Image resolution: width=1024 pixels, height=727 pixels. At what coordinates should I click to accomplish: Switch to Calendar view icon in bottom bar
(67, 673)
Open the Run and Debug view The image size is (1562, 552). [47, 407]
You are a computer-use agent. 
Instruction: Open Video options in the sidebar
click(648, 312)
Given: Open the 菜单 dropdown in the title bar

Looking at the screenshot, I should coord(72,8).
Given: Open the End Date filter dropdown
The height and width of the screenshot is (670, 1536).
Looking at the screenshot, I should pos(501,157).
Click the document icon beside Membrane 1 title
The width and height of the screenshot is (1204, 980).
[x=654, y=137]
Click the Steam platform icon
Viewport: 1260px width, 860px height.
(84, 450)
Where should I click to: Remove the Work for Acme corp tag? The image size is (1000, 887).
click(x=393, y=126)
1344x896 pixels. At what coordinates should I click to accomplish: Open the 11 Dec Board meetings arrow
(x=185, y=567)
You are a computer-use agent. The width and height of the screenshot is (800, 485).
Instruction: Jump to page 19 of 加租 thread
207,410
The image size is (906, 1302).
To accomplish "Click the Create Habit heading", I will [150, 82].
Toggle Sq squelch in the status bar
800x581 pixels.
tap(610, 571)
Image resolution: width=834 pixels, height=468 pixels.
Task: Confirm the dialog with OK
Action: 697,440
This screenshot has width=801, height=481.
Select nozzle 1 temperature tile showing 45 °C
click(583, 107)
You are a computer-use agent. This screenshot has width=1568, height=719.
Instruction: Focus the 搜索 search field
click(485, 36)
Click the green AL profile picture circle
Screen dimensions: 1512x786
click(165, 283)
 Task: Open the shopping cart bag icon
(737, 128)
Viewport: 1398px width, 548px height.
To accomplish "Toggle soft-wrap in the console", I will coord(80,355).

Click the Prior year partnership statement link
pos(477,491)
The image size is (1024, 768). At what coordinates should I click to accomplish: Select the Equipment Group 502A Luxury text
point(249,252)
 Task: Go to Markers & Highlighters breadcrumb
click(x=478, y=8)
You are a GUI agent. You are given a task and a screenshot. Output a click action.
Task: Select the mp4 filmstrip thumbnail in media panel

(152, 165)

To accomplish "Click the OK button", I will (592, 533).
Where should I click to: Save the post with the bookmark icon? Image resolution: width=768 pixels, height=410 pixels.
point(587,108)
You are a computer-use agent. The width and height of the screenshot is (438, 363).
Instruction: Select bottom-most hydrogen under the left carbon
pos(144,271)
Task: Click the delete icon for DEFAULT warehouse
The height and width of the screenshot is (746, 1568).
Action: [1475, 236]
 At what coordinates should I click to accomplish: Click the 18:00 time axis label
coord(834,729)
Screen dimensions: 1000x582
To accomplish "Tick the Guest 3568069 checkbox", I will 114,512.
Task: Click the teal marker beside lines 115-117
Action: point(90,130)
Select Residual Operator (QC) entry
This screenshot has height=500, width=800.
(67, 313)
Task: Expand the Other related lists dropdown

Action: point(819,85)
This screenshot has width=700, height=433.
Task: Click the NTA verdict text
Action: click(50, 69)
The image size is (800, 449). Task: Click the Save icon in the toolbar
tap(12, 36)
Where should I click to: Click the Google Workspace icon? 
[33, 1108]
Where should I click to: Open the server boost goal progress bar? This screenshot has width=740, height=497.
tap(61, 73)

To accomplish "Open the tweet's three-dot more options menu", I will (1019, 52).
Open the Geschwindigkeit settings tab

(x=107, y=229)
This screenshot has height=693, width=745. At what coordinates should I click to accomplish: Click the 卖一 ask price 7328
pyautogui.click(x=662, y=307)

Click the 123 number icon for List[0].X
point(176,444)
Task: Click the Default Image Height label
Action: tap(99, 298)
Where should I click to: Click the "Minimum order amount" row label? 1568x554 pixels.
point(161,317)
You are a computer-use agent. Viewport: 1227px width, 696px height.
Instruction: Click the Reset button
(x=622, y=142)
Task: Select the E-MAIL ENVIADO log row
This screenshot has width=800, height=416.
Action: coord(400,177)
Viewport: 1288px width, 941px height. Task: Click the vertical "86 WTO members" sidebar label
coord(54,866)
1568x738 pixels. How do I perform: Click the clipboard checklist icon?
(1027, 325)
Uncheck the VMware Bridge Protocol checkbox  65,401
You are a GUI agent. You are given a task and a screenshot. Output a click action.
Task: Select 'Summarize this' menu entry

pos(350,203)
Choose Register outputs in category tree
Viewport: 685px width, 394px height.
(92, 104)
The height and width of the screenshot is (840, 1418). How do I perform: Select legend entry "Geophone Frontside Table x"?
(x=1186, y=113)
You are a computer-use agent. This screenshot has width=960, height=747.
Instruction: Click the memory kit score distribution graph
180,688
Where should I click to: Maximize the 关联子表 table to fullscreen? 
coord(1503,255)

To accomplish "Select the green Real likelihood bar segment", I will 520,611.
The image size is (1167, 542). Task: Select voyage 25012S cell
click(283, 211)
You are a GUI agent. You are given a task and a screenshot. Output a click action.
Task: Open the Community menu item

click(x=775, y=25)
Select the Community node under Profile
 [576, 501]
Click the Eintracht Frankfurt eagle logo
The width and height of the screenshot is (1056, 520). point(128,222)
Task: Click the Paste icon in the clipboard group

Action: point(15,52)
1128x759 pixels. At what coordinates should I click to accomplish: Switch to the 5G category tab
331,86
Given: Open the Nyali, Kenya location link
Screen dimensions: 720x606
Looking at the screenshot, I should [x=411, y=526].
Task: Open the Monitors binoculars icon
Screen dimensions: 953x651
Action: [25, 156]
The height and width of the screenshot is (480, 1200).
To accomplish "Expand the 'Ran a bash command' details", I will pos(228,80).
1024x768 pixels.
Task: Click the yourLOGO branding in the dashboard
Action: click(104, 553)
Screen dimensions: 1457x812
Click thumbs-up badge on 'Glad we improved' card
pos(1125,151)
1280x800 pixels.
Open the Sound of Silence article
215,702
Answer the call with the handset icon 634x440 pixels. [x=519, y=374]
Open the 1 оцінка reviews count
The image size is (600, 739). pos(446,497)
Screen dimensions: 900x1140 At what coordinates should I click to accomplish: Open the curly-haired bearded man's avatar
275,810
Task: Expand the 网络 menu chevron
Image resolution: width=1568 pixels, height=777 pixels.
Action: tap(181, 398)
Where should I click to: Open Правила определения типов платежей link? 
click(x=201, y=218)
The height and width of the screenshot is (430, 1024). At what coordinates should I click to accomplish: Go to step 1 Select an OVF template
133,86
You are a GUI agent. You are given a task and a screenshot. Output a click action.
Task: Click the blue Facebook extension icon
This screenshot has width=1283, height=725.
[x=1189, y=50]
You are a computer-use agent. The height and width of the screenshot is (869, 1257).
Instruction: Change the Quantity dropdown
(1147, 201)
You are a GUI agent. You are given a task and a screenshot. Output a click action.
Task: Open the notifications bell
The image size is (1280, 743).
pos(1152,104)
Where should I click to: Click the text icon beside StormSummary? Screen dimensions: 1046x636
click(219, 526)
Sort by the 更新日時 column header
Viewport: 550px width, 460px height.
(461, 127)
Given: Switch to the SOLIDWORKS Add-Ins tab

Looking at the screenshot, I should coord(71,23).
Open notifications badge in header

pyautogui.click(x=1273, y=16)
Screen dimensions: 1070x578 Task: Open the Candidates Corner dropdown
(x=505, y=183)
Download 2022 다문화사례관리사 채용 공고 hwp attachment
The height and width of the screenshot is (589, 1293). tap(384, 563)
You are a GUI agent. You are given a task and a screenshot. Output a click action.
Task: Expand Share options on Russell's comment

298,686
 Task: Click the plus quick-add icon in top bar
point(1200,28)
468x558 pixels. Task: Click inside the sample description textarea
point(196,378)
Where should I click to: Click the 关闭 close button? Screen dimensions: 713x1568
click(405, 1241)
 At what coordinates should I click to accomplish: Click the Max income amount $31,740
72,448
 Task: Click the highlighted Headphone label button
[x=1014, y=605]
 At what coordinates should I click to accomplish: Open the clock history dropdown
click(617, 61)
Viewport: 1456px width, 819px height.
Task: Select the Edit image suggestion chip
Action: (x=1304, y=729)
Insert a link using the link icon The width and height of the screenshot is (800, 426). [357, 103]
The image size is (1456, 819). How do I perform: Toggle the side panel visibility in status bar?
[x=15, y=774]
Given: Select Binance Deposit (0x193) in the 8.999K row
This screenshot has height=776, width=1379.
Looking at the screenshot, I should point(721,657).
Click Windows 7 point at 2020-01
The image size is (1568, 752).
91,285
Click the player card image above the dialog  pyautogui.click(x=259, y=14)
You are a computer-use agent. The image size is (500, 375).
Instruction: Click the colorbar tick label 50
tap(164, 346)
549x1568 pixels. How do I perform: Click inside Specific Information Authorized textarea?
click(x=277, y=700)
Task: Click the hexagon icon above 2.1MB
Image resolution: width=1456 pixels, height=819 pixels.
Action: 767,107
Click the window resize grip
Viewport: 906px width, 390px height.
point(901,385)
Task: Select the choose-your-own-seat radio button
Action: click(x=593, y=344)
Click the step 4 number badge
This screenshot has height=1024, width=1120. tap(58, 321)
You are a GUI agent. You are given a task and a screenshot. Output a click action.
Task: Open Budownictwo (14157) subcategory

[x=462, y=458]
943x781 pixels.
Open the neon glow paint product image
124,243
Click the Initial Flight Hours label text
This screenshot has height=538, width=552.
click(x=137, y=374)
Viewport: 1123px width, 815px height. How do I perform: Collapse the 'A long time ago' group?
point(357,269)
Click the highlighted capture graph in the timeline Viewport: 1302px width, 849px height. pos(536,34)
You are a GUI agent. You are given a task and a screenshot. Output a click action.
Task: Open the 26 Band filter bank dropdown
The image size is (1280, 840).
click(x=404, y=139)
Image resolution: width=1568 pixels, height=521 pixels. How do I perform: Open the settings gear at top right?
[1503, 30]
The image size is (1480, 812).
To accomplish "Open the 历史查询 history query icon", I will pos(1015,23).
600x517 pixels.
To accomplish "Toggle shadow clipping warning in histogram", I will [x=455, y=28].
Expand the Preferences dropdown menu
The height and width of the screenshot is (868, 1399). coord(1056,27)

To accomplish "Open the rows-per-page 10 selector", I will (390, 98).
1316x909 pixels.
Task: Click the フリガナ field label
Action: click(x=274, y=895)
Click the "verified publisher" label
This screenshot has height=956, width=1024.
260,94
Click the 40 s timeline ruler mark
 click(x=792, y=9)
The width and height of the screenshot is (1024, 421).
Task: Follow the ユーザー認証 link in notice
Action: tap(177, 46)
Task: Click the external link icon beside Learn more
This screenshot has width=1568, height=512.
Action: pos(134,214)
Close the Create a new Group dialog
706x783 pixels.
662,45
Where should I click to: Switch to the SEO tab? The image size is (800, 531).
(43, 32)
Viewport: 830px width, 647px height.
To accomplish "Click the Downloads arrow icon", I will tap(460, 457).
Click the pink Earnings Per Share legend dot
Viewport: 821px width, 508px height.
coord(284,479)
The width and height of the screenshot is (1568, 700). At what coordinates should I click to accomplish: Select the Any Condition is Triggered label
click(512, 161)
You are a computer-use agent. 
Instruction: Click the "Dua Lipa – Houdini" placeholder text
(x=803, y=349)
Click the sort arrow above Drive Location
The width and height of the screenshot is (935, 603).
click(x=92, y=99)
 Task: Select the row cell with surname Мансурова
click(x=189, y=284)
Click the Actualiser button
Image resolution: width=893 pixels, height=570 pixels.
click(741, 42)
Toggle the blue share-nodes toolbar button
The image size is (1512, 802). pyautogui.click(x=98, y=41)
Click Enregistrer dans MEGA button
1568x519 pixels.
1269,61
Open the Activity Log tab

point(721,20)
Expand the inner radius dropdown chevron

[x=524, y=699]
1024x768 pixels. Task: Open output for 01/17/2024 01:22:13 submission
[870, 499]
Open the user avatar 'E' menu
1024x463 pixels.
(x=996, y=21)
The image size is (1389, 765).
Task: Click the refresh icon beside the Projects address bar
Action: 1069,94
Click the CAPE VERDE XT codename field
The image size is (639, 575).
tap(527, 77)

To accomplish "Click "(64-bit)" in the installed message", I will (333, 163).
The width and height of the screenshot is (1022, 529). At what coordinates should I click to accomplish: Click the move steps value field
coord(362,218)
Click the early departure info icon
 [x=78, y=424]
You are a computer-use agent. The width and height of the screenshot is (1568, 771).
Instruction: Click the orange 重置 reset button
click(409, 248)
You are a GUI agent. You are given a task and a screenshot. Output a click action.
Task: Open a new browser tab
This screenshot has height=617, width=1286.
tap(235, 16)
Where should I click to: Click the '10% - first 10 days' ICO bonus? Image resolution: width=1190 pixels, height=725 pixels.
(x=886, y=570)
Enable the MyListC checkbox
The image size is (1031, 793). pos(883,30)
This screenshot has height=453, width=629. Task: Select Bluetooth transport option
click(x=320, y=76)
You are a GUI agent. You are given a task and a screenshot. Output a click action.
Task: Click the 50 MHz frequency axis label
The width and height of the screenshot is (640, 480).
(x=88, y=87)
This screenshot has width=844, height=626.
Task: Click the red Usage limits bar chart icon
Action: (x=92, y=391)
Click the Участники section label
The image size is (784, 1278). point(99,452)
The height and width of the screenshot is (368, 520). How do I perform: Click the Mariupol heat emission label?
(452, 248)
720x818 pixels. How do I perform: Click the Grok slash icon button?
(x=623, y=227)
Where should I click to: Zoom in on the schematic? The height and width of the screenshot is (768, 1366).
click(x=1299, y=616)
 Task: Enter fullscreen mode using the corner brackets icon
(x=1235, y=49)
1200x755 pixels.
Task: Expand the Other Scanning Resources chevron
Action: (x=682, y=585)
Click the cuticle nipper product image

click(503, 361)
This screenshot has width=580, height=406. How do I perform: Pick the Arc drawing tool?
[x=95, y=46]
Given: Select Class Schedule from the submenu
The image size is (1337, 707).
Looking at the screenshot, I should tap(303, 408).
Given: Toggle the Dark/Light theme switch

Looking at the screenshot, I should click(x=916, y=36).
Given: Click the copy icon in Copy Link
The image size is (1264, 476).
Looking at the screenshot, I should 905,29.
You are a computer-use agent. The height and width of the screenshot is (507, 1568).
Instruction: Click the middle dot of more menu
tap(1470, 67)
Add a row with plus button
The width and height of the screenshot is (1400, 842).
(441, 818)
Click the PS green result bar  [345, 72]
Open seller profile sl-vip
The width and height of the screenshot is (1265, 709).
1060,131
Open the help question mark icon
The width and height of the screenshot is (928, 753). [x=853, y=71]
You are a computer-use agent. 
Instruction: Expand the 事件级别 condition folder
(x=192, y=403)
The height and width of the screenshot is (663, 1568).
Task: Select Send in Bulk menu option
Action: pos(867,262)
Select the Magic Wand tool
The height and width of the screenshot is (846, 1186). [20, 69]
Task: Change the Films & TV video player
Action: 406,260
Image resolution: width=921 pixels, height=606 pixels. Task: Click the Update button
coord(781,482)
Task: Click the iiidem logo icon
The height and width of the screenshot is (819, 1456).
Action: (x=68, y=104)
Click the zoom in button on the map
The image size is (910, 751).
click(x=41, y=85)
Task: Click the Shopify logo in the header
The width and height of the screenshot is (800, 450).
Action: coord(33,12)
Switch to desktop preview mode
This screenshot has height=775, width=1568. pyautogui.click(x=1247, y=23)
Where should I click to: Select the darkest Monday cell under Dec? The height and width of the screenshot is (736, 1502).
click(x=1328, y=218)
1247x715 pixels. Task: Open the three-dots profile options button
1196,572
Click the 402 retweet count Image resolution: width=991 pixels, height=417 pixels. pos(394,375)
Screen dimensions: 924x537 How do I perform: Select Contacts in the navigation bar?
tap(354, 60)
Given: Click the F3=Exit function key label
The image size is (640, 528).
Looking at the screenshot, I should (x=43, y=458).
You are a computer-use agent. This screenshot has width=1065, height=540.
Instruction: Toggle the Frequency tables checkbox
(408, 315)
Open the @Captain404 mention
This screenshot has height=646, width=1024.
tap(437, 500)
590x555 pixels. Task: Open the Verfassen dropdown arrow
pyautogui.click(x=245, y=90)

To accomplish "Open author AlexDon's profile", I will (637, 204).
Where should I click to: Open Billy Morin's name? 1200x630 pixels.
-=-=-=-=-
▸ Problem: Copy each line from the data that features the string "Create".

▸ Exercise response:
To accomplish "Click the Create Habit heading", I will [150, 82].
Close the Create a new Group dialog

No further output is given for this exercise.